*Requirement*
Reproduce the records starting with the line containing "Given: Click the Rental" and continuing through the line containing "Action: pyautogui.click(x=94, y=309)", swapping "Rental Status" for "Payment Status" and leaving everything else unchanged.

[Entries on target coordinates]
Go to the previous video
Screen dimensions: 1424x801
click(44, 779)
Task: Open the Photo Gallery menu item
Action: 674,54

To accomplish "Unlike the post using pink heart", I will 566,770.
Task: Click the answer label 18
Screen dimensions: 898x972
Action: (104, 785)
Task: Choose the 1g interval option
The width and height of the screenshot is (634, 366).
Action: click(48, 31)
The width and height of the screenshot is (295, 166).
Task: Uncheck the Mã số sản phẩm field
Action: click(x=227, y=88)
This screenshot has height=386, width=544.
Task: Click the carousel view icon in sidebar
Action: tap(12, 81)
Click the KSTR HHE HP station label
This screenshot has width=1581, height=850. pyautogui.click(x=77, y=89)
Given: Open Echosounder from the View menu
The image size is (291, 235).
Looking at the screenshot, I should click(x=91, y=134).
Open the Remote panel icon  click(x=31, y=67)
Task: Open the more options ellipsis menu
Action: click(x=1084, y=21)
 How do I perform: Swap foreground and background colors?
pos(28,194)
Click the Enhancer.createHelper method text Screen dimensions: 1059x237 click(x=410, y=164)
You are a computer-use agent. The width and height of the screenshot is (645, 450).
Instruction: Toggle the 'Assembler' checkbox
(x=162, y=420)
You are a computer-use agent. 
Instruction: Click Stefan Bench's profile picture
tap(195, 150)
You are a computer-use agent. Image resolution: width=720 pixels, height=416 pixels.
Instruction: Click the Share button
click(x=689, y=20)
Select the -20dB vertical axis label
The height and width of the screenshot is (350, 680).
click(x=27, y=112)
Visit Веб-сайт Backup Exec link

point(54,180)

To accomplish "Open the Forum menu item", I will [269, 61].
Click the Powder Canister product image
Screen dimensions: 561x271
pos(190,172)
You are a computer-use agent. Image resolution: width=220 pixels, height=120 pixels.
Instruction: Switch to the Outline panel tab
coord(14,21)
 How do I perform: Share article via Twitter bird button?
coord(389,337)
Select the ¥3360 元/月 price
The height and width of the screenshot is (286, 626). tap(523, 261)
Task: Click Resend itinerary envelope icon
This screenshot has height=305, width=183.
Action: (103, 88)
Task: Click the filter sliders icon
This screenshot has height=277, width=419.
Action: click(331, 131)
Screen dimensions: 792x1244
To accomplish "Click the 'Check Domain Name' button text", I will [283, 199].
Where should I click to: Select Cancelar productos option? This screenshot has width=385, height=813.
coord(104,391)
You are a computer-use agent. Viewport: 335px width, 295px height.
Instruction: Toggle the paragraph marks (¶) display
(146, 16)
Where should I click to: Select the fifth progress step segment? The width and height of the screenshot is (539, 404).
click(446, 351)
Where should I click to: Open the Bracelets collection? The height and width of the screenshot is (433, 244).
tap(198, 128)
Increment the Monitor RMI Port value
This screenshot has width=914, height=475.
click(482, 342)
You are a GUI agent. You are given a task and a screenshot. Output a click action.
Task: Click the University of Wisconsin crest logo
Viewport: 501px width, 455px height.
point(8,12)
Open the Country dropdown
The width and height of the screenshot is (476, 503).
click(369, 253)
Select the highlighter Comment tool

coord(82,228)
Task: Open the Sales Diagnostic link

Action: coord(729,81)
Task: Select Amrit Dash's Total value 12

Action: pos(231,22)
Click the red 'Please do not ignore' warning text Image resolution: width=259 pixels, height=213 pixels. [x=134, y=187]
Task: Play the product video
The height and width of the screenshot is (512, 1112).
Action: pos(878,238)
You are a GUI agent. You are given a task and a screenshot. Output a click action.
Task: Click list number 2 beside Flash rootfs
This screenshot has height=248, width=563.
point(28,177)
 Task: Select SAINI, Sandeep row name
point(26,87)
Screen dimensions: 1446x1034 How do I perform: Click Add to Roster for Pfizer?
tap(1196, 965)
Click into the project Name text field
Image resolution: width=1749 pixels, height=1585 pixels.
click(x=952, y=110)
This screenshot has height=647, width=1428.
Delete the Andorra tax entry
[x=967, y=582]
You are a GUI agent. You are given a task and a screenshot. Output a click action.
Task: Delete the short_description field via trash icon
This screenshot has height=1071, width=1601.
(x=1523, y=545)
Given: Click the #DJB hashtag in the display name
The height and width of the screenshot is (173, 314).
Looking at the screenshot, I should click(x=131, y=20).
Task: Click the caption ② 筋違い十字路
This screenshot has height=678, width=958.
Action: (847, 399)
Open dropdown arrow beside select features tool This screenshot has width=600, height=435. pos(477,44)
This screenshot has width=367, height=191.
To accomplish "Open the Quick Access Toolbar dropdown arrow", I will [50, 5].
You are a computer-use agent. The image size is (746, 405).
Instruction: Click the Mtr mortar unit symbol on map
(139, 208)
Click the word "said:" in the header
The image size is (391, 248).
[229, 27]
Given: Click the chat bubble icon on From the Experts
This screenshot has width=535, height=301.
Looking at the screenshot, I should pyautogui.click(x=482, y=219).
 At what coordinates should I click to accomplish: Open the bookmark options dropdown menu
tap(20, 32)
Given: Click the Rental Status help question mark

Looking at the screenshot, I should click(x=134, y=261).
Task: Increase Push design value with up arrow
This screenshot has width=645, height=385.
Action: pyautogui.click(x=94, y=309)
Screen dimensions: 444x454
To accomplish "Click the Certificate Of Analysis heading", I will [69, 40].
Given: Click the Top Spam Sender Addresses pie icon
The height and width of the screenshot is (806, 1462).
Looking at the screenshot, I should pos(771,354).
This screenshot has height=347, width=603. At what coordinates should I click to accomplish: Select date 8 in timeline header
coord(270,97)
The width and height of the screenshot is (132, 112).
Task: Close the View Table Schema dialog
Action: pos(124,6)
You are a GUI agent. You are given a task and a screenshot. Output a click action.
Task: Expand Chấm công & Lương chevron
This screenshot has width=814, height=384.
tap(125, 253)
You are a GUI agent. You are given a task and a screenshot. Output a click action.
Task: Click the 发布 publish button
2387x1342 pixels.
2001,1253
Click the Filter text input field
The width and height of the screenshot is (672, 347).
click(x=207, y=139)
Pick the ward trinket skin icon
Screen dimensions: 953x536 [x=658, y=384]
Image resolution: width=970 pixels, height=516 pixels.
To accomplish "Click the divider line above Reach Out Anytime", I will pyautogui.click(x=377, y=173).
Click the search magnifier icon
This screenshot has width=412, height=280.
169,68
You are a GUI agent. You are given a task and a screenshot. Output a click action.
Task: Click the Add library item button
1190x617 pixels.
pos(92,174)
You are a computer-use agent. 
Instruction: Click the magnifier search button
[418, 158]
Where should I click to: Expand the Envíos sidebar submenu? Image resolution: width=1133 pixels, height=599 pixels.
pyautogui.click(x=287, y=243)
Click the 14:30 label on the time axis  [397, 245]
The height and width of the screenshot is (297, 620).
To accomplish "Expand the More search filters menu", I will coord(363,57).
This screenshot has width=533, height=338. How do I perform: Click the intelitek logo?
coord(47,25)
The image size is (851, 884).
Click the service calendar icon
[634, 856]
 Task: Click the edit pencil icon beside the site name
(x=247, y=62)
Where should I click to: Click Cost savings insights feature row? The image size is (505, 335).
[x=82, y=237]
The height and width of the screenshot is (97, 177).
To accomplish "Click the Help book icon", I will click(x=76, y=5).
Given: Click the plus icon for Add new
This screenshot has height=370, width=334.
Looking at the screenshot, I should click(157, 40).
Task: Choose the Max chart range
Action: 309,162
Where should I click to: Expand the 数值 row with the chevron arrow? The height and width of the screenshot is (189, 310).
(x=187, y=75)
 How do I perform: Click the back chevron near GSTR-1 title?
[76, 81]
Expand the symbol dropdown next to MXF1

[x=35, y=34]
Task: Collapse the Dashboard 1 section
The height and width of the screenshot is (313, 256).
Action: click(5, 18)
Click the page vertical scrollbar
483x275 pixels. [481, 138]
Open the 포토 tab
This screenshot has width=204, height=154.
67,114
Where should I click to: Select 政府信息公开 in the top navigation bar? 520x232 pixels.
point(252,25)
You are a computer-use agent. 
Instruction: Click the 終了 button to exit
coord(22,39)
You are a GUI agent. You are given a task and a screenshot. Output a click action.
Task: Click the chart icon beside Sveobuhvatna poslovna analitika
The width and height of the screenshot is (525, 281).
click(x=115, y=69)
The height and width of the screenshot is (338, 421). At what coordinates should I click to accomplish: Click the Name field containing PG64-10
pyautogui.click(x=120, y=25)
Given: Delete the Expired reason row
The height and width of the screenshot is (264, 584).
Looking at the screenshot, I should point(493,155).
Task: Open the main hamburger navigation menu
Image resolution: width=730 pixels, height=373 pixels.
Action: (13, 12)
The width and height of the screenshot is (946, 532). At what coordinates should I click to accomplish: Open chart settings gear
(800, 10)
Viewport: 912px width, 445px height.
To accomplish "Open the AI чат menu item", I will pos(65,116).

*Response to the task*
Given: Click the Payment Status help question mark

Looking at the screenshot, I should click(x=134, y=261).
Task: Increase Push design value with up arrow
This screenshot has width=645, height=385.
Action: pyautogui.click(x=94, y=309)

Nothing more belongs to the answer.